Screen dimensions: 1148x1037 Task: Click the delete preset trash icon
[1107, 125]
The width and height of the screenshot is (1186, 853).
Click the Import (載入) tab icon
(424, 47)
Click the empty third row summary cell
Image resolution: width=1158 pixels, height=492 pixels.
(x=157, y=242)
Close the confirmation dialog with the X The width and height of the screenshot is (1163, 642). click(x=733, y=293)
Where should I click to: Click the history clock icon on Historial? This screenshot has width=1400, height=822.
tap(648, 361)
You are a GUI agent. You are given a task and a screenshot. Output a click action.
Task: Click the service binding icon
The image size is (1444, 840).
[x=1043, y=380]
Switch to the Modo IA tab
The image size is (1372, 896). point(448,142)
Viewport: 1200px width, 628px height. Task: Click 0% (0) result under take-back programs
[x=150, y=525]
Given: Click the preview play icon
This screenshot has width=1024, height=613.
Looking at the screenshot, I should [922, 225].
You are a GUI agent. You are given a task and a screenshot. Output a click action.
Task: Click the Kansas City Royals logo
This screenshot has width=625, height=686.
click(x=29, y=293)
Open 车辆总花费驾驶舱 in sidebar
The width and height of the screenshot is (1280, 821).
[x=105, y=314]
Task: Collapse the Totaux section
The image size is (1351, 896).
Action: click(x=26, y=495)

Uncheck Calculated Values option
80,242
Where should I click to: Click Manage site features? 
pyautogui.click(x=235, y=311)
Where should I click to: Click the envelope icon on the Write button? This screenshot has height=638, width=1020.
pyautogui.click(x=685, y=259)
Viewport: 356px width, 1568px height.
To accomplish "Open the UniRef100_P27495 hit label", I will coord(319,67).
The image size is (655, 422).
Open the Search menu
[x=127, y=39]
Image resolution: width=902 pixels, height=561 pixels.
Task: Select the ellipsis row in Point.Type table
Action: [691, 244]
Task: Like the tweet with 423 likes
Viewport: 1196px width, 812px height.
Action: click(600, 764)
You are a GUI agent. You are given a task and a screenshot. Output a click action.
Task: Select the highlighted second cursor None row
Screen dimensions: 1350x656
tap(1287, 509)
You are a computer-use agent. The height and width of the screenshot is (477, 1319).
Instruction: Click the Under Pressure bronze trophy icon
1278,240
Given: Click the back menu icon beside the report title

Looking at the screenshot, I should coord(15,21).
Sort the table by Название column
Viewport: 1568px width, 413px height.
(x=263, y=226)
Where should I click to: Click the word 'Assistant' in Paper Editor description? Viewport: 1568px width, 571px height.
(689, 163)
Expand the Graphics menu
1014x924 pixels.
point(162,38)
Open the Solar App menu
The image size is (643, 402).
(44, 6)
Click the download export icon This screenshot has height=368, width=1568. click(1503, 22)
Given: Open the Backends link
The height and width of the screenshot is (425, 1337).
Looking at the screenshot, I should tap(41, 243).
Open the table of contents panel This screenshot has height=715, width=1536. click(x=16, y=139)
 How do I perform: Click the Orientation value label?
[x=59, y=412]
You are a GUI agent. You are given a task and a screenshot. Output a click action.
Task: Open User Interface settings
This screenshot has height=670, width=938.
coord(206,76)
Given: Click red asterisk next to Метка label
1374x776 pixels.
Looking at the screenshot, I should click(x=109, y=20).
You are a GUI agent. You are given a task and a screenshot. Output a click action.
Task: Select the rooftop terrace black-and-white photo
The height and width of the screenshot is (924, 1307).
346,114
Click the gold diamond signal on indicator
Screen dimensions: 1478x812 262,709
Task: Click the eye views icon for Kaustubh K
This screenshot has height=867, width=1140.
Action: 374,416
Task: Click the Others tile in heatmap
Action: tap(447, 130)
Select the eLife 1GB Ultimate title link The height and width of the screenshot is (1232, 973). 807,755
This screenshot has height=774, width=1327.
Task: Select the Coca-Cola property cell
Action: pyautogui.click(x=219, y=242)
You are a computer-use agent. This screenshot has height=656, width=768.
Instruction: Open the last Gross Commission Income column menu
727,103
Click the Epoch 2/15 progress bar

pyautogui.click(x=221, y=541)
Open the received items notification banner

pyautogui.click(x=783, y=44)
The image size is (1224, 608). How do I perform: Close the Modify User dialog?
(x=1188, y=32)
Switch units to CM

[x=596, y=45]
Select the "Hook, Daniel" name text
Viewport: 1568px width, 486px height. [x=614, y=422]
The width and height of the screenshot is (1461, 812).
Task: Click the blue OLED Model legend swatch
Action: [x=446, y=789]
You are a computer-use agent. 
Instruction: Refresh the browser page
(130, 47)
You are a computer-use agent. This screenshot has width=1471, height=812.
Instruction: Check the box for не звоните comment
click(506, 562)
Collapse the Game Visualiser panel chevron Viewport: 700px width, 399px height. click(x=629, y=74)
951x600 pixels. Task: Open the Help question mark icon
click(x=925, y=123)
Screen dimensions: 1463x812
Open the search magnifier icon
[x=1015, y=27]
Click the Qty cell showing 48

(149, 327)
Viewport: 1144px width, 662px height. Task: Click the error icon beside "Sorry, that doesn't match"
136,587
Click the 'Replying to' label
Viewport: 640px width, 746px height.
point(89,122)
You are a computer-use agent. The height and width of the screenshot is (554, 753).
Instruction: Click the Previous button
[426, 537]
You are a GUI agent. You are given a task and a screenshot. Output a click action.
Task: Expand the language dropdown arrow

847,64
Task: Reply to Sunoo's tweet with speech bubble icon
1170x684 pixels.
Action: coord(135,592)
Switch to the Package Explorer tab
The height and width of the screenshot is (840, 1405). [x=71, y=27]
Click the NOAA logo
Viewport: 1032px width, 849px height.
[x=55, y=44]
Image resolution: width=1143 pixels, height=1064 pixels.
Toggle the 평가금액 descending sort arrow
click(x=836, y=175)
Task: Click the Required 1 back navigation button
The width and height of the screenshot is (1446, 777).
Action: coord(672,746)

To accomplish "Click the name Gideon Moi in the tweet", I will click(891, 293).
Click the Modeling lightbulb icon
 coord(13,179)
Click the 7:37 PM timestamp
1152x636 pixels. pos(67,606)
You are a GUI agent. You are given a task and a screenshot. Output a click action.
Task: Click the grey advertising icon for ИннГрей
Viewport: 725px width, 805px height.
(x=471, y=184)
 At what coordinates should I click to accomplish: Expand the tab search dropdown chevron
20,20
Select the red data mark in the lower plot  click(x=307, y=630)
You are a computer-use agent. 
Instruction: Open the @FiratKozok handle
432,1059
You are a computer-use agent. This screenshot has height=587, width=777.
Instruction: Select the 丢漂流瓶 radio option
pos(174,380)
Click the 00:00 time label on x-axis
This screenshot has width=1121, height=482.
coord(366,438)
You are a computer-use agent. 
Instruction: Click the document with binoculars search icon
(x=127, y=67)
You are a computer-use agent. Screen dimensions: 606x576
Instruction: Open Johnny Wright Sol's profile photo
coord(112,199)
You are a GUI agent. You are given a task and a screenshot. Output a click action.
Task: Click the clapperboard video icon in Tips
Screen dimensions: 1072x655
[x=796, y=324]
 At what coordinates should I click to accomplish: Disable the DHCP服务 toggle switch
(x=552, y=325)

Task goal
Wherever a line above contains the string "tweet", copy that line.

Answer section
Task: Like the tweet with 423 likes
Task: Reply to Sunoo's tweet with speech bubble icon
To accomplish "Click the name Gideon Moi in the tweet", I will click(891, 293).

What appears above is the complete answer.